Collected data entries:
────────────────
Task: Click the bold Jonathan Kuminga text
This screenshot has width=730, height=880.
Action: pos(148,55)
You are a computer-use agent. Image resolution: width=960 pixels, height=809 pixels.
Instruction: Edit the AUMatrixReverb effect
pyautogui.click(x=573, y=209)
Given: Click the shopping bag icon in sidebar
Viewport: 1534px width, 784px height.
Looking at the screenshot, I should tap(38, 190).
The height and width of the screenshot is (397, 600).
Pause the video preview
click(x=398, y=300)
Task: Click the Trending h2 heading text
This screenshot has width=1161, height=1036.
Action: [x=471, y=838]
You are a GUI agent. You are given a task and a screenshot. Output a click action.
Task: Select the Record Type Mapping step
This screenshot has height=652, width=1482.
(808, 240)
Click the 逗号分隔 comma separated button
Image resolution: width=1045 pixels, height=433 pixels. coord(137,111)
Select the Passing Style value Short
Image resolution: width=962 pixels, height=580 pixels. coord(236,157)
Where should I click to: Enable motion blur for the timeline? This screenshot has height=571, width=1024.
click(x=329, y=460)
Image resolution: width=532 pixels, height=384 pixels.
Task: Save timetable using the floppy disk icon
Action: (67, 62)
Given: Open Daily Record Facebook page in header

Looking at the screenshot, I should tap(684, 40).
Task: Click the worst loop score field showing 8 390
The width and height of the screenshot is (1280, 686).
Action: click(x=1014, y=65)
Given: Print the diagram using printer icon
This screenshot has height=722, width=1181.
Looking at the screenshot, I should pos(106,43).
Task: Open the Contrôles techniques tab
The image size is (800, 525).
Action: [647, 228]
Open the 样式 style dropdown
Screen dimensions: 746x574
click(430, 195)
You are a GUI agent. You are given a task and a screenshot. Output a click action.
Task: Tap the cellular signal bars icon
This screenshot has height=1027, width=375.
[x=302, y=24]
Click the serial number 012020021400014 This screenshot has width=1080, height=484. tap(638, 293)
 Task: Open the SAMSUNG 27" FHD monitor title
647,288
────────────────
● Exercise requirements
Every line above with the string "text" in it needs to be copied.

● Answer to the exercise
Task: Click the bold Jonathan Kuminga text
Task: Click the Trending h2 heading text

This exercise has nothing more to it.